For more than 15 years X-ray capillary optics have been used in analytics to concentrate tube radiation on µm-size spots [Carpenter, 1989; Yamamoto and Hosokawa, 1988; Haschke et.al, 2002]. This allows the analysis of small sample areas and the determination of elemental distributions with high spatial resolution. New analytical possibilities are opened because elemental analysis with X-Ray fluorescence on small spots requires only simple sample preparation and allows easy sample handling. The analytical result can be obtained quickly and independent of the size and shape of the sample. An additional advantage of this method is the high sensitivity for trace elements [Janssens et al., 2000; Haschke et al., 2002].

µ-XRF is used in many applications working with multiple material types, including the examination of minerals to determine the element distribution in geological samples, to study pigments in art objects, in forensic investigations and many others. Over the last few years µ-XRF has been able to show clearly its potential as analytical technique. As with all analytical techniques, µ-XRF is always subject to the pressure of increasing analytical performance including better sensitivity and resolution, higher speed of the measurement and better usability.

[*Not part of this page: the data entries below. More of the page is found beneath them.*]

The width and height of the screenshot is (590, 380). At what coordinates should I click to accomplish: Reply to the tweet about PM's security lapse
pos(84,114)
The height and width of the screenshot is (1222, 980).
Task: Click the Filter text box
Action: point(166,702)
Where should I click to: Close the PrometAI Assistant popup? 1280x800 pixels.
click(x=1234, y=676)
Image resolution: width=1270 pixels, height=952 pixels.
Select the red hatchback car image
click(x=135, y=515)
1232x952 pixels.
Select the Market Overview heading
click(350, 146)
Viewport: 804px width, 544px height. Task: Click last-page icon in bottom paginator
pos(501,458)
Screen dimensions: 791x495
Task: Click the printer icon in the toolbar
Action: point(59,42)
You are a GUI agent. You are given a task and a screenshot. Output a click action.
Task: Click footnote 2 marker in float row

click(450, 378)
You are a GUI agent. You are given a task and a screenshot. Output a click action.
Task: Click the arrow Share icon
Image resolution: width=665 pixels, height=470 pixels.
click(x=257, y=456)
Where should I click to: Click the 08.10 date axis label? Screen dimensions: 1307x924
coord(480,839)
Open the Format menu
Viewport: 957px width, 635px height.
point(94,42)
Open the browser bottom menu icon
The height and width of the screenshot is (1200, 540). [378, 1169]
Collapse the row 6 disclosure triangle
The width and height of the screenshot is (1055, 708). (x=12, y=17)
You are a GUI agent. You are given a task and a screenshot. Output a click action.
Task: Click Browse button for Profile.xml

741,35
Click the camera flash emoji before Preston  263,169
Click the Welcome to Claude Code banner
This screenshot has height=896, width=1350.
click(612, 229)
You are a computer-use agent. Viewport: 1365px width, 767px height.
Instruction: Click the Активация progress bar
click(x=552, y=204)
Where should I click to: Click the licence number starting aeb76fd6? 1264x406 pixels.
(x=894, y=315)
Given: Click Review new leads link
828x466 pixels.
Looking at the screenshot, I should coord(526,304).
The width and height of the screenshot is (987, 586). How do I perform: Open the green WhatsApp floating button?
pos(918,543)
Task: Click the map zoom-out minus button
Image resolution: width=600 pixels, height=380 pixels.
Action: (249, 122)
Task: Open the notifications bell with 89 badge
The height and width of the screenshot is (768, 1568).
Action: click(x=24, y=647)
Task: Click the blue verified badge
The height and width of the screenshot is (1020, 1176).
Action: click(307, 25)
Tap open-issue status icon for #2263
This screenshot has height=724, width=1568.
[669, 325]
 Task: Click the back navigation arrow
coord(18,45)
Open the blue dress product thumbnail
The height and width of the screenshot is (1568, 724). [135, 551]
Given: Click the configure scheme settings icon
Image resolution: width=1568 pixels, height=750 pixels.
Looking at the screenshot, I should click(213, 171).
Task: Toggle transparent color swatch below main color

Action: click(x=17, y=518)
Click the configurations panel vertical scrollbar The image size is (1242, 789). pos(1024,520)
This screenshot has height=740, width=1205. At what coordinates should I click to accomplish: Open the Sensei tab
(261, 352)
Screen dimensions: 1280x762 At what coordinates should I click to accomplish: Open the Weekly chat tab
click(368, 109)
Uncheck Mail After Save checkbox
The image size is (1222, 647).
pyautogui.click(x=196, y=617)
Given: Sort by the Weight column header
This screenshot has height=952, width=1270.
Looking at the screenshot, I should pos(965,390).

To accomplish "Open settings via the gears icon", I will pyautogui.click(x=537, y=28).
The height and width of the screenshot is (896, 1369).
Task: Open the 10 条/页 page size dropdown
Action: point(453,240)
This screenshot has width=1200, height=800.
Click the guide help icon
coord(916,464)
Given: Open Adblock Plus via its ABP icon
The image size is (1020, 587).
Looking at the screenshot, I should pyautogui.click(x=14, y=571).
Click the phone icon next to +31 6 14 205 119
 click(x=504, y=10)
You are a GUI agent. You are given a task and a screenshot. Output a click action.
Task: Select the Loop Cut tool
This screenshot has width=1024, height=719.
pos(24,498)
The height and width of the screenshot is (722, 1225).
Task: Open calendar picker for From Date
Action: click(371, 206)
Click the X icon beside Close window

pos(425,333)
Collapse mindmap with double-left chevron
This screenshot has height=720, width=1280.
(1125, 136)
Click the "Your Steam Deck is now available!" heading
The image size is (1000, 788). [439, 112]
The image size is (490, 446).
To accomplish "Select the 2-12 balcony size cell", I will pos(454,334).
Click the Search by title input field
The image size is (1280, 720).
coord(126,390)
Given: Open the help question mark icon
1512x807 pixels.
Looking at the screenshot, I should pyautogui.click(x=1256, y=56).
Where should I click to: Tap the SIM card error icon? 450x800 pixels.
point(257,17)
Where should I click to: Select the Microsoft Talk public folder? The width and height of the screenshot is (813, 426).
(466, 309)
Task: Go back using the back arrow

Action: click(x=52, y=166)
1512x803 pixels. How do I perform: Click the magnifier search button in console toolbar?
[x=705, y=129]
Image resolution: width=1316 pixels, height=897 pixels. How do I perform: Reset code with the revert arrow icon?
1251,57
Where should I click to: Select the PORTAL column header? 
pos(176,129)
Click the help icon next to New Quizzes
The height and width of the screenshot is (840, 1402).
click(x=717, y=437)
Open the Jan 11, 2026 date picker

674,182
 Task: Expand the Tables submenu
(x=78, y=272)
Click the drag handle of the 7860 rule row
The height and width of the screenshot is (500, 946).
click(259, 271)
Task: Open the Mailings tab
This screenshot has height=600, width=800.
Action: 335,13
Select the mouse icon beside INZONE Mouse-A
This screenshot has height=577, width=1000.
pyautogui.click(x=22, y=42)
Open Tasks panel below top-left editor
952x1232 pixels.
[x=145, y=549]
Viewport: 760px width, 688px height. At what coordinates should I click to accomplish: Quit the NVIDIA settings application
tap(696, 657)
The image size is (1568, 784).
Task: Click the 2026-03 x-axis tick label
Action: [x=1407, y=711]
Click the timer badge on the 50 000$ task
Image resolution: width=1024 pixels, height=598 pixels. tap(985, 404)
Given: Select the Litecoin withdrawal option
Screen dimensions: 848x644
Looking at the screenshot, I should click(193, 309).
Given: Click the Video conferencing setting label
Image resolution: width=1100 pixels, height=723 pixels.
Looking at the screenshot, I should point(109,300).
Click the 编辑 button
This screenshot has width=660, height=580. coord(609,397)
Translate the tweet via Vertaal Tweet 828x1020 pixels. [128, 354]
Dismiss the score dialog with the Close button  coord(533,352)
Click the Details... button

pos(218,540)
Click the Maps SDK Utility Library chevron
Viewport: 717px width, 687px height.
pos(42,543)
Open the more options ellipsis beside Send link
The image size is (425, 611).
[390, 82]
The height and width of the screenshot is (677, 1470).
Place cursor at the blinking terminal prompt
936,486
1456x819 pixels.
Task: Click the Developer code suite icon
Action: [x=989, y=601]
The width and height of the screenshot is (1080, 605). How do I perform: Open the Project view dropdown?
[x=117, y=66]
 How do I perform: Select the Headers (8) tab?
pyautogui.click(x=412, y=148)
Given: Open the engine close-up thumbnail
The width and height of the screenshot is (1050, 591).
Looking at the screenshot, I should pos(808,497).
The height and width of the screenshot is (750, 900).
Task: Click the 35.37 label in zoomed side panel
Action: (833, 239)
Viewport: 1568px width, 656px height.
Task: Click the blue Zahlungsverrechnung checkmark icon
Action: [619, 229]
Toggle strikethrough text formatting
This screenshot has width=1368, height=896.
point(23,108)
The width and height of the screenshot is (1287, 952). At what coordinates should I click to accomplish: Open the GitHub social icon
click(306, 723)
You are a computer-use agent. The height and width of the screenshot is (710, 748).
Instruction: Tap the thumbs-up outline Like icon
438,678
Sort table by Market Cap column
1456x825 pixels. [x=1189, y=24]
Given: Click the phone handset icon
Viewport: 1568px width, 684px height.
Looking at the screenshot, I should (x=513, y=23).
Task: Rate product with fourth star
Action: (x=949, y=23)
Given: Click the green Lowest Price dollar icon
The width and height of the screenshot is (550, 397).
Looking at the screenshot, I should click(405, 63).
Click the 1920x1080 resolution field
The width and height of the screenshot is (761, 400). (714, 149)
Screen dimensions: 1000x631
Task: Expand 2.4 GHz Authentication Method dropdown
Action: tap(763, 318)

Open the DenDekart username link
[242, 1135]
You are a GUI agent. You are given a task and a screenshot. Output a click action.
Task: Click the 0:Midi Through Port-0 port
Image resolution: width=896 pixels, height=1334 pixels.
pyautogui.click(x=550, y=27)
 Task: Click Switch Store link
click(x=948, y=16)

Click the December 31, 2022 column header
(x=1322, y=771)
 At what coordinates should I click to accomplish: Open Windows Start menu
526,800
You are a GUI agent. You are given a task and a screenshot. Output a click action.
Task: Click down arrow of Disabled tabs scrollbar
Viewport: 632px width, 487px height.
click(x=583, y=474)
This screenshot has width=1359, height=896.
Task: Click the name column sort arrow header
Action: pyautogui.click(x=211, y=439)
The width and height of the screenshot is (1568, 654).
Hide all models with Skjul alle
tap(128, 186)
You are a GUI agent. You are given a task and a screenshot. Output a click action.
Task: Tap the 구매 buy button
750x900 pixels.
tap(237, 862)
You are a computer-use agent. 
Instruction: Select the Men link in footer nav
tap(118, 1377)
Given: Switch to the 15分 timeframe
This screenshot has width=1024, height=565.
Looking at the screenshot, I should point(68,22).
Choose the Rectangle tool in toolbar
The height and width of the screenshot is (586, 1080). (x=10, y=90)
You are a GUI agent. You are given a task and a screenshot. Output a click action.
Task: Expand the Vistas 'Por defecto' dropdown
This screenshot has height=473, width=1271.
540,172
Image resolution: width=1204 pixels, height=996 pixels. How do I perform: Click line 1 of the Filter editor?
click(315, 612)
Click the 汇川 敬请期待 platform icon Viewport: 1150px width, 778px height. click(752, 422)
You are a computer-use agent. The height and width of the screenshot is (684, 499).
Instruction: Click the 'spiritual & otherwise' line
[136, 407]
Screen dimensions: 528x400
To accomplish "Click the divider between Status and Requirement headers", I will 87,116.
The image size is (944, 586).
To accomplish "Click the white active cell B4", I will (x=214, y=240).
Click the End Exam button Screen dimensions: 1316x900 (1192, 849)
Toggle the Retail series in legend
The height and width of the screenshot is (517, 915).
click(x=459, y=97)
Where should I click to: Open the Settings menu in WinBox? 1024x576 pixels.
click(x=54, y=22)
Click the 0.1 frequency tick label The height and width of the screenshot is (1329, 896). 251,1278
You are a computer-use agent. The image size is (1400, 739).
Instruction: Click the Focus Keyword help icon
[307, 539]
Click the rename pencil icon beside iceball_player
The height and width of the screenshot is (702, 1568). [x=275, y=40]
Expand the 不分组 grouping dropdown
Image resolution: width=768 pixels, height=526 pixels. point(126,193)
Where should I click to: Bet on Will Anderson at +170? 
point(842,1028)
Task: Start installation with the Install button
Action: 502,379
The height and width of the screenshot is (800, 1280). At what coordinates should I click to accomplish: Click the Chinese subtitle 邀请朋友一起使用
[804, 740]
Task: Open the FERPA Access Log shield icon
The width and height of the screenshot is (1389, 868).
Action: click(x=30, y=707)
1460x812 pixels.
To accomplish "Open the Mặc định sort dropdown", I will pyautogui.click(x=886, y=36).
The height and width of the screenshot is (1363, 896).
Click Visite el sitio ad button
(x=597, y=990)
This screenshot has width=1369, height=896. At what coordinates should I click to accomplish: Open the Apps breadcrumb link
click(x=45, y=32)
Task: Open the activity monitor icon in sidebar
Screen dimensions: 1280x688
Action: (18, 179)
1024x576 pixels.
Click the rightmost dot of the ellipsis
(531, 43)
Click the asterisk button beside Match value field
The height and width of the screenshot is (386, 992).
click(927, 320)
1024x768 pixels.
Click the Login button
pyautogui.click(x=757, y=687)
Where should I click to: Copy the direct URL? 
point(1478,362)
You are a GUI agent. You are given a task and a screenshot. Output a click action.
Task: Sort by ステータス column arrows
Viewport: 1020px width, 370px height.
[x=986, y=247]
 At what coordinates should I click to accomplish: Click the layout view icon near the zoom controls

With that target a concept for a new instrument has to take in to account the following issues:

Faster measurement with the same or even higher sensitivity can be achieved only with higher fluorescence intensity

The time for analysis can be reduced if the time for sample positioning is short

Data acquisition and handling should not limit the speed of the measurement

Furthermore this instrument should be adapted for applications in industry which requires a robust and failure safe design.

It will be shown how these requirements were realised for the development of a new instrument from Bruker Nano – the M4 Tornado (see figure 1) [Bruker webpage]. The general concept of this instrument will be discussed and its analytical performance will be documented for the examination of a Meteorite from Campo del Cielo.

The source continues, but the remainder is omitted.